━━━━━ Available data
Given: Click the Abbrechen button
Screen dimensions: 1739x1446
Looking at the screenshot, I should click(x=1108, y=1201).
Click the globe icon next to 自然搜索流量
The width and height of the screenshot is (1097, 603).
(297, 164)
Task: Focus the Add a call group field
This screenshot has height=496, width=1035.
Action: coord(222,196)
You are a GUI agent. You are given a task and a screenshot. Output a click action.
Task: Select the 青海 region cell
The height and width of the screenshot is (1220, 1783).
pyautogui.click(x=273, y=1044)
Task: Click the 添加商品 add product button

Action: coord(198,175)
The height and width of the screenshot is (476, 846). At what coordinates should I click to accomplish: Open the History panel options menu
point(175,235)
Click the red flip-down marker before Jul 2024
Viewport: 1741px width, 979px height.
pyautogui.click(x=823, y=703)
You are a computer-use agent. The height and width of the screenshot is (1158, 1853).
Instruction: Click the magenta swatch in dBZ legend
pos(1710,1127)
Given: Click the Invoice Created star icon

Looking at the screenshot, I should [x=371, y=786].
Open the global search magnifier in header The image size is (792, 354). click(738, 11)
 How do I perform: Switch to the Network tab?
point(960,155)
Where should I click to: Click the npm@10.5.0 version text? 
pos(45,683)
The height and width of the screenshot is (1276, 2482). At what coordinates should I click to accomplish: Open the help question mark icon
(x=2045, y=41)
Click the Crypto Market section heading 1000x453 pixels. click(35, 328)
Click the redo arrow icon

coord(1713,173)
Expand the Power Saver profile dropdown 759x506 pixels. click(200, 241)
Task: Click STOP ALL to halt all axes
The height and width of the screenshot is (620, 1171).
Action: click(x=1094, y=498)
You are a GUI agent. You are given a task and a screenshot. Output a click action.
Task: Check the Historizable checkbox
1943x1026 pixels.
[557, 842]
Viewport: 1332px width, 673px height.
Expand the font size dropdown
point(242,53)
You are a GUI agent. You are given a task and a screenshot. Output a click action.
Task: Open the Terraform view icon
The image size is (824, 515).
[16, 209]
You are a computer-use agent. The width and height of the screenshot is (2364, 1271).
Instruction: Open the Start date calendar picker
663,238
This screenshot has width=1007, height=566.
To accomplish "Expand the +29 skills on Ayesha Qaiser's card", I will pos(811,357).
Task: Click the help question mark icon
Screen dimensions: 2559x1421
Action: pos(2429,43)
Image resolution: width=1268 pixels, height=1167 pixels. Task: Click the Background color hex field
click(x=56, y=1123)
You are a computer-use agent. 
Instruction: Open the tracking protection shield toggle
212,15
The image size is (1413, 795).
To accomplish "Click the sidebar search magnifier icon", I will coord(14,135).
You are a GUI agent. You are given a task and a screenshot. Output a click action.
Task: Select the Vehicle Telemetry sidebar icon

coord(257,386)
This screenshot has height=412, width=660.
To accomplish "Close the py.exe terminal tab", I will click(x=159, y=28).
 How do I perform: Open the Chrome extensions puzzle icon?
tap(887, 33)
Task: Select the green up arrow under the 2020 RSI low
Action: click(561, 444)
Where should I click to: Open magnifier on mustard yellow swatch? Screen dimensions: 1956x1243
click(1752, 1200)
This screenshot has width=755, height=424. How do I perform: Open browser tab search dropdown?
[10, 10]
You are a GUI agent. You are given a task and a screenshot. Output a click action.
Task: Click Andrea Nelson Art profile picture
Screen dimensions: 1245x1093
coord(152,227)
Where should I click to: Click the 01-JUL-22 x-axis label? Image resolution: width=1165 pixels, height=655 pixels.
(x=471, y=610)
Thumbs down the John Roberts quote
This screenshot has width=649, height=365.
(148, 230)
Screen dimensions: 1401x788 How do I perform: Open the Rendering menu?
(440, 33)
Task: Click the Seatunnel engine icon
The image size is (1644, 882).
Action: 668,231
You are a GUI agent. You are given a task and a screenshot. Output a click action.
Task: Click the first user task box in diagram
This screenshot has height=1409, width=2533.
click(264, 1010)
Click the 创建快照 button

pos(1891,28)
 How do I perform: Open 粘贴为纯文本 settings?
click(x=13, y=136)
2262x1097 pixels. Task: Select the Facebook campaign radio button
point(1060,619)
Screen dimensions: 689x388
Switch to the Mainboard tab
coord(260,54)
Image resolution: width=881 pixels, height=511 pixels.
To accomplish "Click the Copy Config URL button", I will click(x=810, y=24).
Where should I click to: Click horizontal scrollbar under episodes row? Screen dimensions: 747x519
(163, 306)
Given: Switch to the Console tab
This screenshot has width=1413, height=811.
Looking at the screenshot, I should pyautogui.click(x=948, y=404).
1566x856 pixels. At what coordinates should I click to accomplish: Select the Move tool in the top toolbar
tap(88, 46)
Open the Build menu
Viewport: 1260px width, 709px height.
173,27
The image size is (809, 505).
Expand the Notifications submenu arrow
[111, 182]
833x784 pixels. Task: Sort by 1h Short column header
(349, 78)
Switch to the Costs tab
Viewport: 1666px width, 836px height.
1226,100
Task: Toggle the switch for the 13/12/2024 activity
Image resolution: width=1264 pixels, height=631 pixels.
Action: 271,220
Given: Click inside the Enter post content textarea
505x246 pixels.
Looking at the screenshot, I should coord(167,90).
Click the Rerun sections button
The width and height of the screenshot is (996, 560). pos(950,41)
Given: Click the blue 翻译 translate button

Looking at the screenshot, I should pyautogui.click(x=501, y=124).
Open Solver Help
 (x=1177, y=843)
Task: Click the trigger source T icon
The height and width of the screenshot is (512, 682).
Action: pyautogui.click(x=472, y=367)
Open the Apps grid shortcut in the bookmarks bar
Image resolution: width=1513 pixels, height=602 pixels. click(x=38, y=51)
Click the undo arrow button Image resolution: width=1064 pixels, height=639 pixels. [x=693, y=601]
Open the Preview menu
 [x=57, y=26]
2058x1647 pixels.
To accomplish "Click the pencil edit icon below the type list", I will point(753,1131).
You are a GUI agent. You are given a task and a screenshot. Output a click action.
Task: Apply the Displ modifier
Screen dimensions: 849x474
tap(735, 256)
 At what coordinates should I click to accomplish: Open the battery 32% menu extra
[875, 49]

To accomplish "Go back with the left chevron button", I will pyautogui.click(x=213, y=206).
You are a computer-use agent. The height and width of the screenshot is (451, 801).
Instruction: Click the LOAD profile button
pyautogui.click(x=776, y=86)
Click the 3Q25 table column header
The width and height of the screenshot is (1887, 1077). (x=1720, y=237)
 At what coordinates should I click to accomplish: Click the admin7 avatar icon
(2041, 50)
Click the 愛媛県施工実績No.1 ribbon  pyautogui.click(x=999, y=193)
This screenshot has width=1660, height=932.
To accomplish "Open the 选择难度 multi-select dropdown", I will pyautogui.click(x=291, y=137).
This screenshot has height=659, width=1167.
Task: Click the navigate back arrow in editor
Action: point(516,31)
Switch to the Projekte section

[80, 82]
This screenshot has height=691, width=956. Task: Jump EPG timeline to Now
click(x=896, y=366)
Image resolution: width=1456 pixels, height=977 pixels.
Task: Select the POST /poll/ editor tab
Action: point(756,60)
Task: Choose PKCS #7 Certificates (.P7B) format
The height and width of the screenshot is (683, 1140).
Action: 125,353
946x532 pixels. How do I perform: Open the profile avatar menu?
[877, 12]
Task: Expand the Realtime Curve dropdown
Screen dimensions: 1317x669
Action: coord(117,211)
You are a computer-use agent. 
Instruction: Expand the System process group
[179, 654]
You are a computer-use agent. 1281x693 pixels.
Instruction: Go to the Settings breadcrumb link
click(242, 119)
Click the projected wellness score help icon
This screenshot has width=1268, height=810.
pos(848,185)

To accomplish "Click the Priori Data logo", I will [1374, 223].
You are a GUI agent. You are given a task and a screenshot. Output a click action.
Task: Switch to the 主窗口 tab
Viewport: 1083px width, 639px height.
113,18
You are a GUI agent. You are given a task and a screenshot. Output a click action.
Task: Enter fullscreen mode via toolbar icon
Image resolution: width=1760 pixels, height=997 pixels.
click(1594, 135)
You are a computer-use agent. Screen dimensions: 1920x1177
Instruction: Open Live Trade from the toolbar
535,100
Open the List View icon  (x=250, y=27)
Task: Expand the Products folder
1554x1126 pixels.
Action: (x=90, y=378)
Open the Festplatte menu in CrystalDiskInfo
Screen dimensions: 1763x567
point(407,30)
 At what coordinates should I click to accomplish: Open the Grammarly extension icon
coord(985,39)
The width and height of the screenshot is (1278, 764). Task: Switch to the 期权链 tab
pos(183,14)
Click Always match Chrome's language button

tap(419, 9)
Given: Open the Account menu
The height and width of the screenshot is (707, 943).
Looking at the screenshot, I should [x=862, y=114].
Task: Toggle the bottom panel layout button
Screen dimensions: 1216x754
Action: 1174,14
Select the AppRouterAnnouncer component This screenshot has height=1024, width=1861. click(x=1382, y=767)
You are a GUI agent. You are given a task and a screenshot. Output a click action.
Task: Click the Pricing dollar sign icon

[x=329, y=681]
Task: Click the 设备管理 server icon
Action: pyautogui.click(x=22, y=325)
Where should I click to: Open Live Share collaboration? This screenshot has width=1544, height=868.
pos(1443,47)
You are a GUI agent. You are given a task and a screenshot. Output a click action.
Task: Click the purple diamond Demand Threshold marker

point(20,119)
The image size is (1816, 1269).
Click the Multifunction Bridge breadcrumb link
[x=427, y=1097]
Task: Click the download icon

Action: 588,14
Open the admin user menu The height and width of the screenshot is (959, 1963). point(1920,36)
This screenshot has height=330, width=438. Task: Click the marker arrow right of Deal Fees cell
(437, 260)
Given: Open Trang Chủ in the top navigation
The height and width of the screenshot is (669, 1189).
━━━━━━━━━━
About this task:
What is the number of lines in these entries that hold "Enter"? Reply with the figure alone.

Response area:
2